- **Reading text**:

>>>

Solution Using the tidyverse

First, make sure you downloaded the tidyverse and are able to load it. Furthermore, you need to install the palmerpenguins package to access the data sets. Load both packages and check if you have any NAMESPACE conflicts.

library(tidyverse)
library(palmerpenguins)

My conflicts are stats::filter() and stats::lag(), which should not be an issue.

Have a look at the class and structure of the penguins_raw data set. Also, make yourself familiar with the columns. Since the data set is part of a package, you can also use the corresponding help page (? or F1).

class(penguins_raw)
## [1] "tbl_df"     "tbl"        "data.frame"
str(penguins_raw)
## tibble [344 × 17] (S3: tbl_df/tbl/data.frame)
##  $ studyname        : chr [1:344] "PAL0708" "PAL0708" "PAL0708" "PAL0708" ...

<<<

- **Your instructions**:
Print the passage of the tidyverse tutorial from "First, make sure" up to and including "class(penguins_raw)". The records are not needed.

Data taken from a collection

>>>

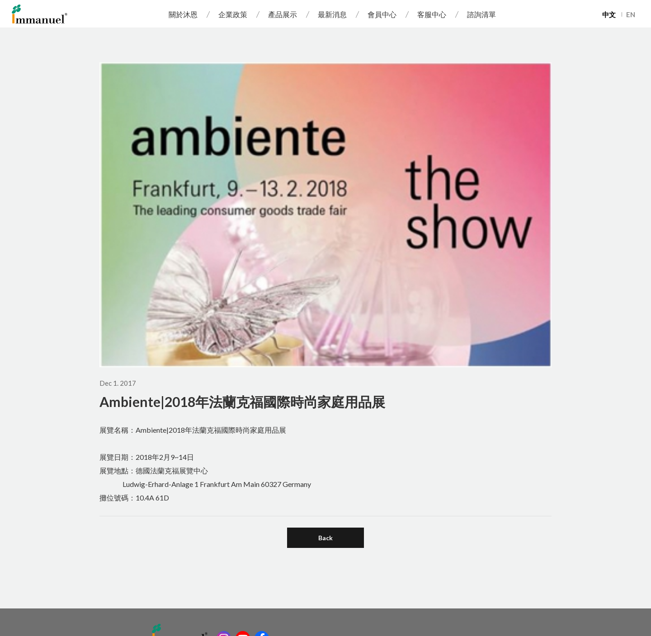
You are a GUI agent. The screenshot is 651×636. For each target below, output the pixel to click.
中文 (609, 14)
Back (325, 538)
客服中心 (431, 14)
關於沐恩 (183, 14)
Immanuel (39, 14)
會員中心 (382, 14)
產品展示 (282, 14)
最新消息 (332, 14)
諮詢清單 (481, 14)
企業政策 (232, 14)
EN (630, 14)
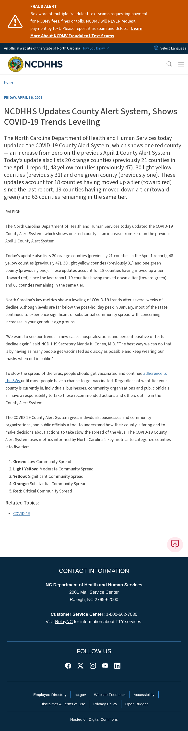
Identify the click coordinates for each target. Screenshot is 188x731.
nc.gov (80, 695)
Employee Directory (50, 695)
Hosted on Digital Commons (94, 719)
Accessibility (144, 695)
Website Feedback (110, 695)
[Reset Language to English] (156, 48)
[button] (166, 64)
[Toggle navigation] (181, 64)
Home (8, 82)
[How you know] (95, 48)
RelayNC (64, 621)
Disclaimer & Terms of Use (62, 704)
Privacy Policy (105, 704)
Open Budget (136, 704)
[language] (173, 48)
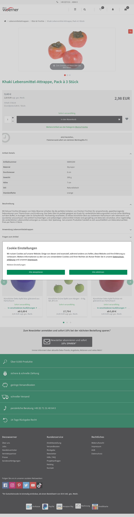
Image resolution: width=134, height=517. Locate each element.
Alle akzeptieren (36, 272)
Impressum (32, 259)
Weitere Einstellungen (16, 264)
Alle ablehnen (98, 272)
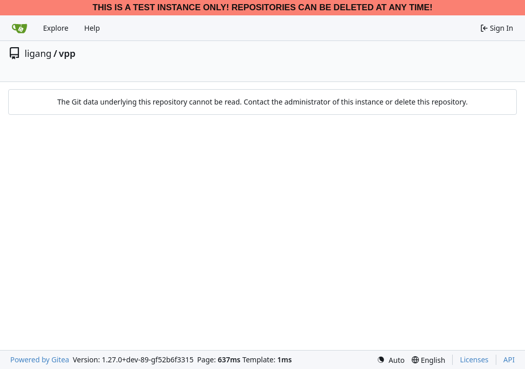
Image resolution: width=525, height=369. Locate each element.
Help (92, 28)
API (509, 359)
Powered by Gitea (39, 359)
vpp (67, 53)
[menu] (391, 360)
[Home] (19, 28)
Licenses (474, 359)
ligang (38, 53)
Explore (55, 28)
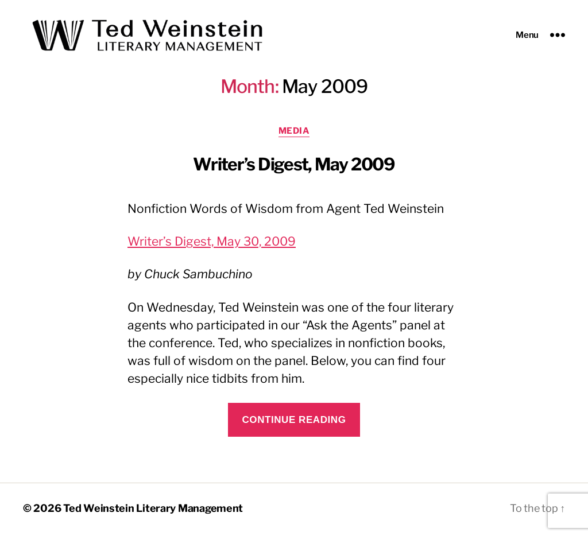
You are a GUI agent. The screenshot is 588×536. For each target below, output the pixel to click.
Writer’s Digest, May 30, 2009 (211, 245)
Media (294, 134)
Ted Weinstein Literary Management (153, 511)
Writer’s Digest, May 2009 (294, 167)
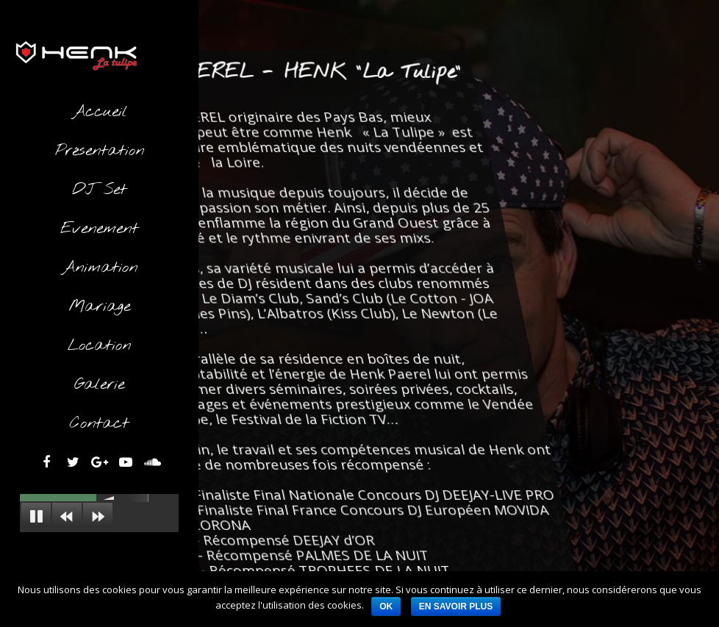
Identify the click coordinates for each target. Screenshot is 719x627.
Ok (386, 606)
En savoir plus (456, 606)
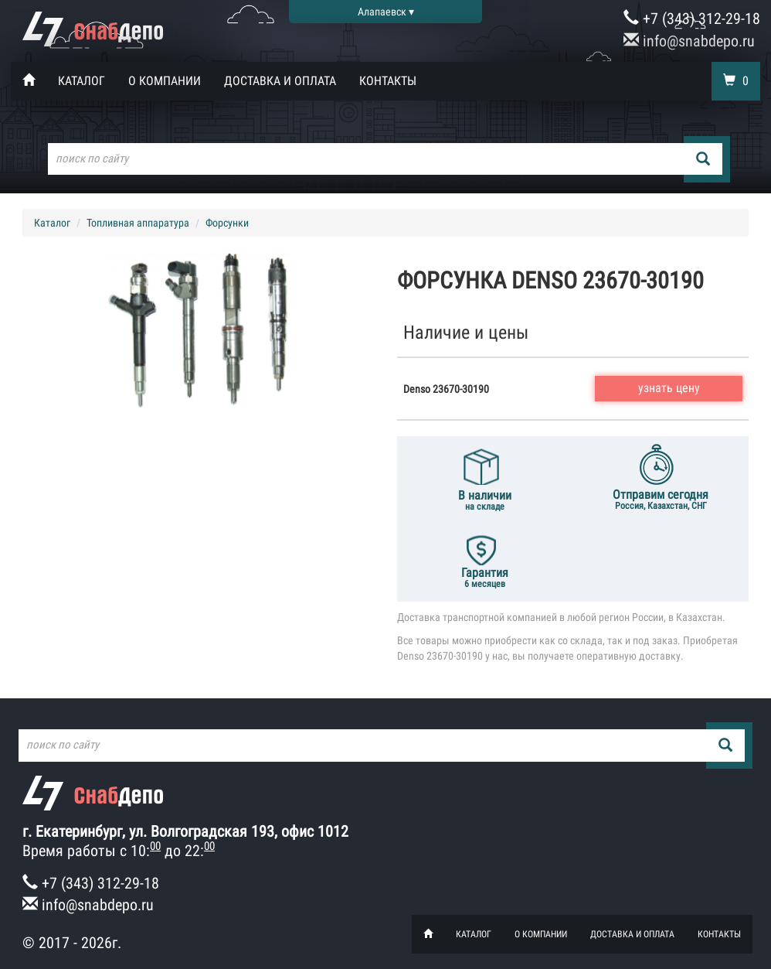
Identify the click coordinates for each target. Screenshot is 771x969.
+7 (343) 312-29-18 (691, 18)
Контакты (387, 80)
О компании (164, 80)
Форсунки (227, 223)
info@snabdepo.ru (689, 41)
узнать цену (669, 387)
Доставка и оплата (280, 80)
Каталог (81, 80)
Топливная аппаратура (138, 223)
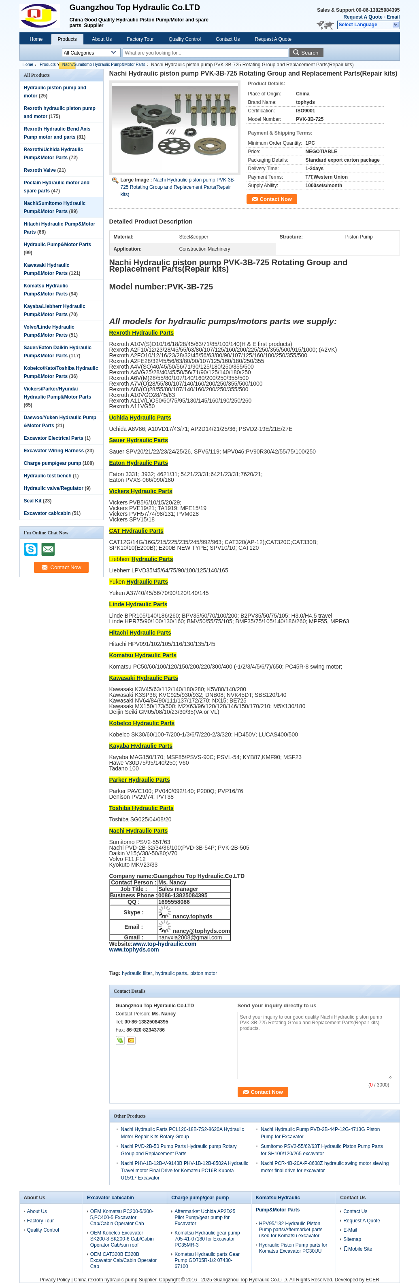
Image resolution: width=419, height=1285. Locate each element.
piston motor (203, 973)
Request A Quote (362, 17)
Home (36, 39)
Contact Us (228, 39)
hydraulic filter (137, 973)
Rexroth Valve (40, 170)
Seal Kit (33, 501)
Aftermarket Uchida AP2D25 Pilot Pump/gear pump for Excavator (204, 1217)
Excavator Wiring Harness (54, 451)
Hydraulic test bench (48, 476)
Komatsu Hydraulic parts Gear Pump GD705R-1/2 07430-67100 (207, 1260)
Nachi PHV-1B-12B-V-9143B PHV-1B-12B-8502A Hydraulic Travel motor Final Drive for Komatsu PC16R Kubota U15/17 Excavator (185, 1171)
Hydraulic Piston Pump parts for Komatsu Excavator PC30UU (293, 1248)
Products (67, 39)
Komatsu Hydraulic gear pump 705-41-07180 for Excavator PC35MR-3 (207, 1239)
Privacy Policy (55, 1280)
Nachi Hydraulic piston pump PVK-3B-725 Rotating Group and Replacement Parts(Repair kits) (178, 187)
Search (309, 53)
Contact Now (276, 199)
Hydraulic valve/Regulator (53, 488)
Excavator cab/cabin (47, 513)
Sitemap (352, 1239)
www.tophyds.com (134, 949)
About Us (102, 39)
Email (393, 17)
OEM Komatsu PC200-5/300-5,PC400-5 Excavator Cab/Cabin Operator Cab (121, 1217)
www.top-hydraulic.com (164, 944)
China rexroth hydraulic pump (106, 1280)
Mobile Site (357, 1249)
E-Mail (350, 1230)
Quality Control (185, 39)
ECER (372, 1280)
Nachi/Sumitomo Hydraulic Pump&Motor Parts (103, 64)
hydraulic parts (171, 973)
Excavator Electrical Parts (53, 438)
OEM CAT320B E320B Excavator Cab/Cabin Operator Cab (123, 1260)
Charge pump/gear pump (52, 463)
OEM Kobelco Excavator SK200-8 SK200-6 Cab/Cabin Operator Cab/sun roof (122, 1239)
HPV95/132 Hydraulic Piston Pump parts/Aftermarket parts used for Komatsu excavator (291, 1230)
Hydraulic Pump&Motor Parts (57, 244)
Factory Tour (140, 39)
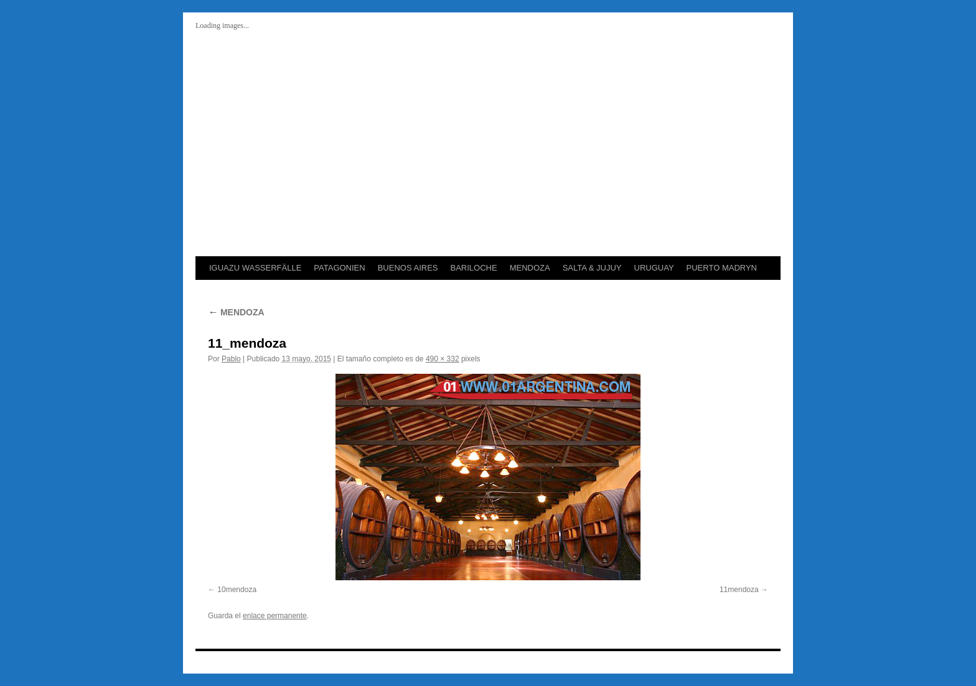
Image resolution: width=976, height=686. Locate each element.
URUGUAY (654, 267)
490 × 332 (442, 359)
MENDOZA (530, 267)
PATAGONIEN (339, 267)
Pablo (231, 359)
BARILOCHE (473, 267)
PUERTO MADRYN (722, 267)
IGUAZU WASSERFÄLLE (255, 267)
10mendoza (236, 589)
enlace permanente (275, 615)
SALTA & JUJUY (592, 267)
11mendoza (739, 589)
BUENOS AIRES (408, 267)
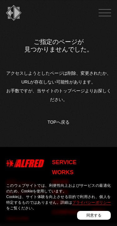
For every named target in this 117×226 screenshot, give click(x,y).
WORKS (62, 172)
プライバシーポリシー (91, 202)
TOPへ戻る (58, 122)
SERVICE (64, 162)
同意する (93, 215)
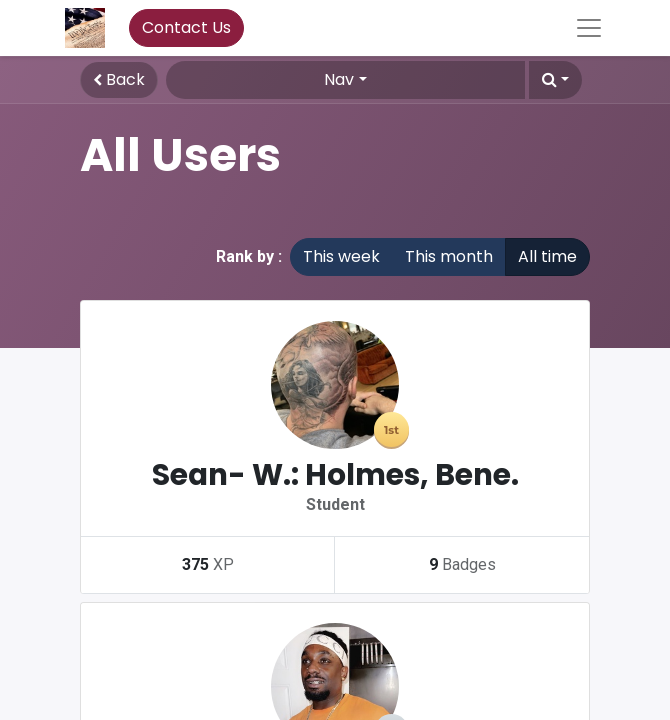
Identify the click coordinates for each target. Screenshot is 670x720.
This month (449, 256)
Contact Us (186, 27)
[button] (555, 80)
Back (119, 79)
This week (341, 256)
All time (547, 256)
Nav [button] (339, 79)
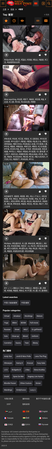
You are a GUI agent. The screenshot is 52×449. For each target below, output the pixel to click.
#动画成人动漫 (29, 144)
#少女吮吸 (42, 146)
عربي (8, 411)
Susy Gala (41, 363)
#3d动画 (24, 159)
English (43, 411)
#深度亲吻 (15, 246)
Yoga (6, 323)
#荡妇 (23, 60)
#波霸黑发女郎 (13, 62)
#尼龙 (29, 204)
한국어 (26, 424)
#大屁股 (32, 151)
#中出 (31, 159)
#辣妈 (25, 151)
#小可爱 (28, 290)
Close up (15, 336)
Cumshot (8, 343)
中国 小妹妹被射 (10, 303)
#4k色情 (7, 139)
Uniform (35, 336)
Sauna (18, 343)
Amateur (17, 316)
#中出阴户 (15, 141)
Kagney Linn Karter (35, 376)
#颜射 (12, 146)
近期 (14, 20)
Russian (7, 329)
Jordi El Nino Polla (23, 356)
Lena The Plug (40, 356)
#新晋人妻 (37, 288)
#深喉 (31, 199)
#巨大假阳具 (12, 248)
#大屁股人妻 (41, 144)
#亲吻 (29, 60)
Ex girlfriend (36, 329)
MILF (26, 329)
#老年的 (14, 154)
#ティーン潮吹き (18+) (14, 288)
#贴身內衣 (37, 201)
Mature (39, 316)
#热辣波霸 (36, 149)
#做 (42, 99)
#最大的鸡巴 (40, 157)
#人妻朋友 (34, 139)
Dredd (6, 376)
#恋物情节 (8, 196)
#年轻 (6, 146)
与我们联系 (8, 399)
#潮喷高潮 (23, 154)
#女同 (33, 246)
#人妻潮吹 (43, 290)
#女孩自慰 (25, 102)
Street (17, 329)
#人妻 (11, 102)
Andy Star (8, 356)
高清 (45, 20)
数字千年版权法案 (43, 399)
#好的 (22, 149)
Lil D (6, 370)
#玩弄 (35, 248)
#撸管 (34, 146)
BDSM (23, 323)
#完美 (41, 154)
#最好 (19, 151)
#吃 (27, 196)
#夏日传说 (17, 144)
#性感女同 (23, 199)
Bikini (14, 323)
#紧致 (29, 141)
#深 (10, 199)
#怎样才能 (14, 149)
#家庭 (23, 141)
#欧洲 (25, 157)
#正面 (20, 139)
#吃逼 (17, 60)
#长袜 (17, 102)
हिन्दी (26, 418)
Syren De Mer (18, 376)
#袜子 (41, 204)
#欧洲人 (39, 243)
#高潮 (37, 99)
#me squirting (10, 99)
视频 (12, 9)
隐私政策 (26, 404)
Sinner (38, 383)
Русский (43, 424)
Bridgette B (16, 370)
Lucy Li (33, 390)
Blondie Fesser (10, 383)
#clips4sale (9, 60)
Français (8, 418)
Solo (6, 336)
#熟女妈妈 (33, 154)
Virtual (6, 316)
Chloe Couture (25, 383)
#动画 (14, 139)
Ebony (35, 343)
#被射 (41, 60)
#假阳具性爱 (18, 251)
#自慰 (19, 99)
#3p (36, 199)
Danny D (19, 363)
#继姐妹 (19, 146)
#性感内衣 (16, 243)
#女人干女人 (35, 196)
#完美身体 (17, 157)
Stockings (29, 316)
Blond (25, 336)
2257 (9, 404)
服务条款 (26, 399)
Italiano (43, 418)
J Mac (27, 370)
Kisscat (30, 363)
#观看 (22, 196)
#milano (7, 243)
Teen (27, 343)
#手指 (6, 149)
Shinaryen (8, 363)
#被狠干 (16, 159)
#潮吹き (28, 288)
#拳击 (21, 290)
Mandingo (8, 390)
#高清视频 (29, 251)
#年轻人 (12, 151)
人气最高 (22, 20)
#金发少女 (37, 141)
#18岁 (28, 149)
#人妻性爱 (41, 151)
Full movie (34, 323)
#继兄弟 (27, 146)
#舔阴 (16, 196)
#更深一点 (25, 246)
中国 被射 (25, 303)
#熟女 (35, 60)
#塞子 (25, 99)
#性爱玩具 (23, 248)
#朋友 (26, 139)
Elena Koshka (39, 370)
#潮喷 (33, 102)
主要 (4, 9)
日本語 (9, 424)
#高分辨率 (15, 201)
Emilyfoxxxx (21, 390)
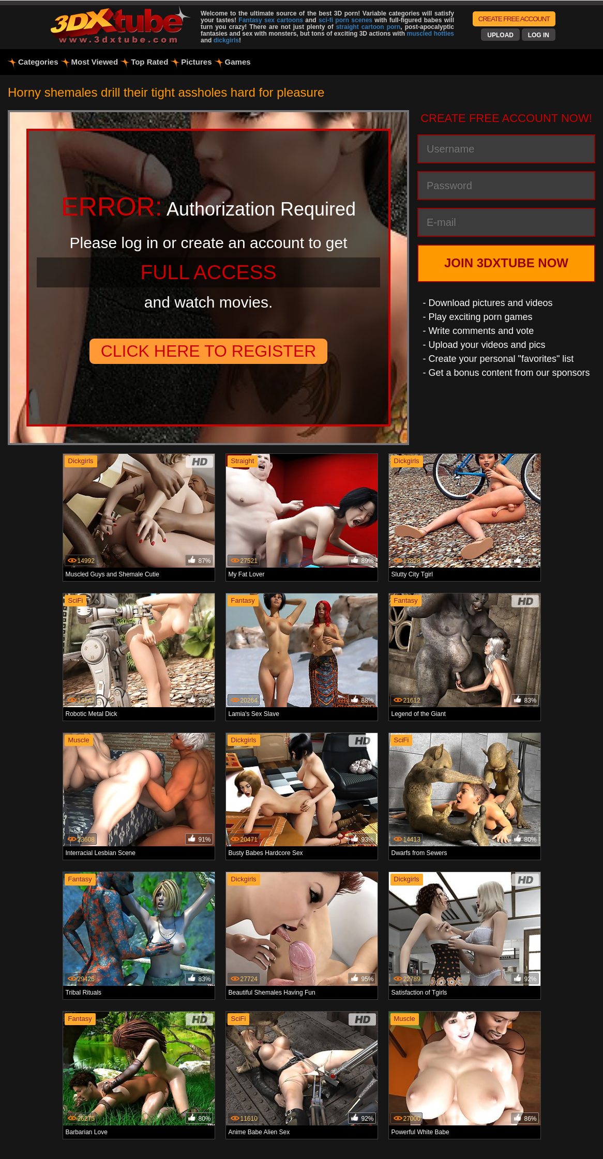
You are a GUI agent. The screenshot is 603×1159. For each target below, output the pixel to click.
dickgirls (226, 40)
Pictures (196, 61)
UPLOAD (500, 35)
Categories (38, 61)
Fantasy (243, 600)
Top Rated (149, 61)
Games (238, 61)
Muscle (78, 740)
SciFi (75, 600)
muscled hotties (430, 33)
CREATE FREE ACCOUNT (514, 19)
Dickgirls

<<<

- **Exercise solution**:
First, make sure you downloaded the tidyverse and are able to load it. Furthermore, you need to install the palmerpenguins package to access the data sets. Load both packages and check if you have any NAMESPACE conflicts.

library(tidyverse)
library(palmerpenguins)

My conflicts are stats::filter() and stats::lag(), which should not be an issue.

Have a look at the class and structure of the penguins_raw data set. Also, make yourself familiar with the columns. Since the data set is part of a package, you can also use the corresponding help page (? or F1).

class(penguins_raw)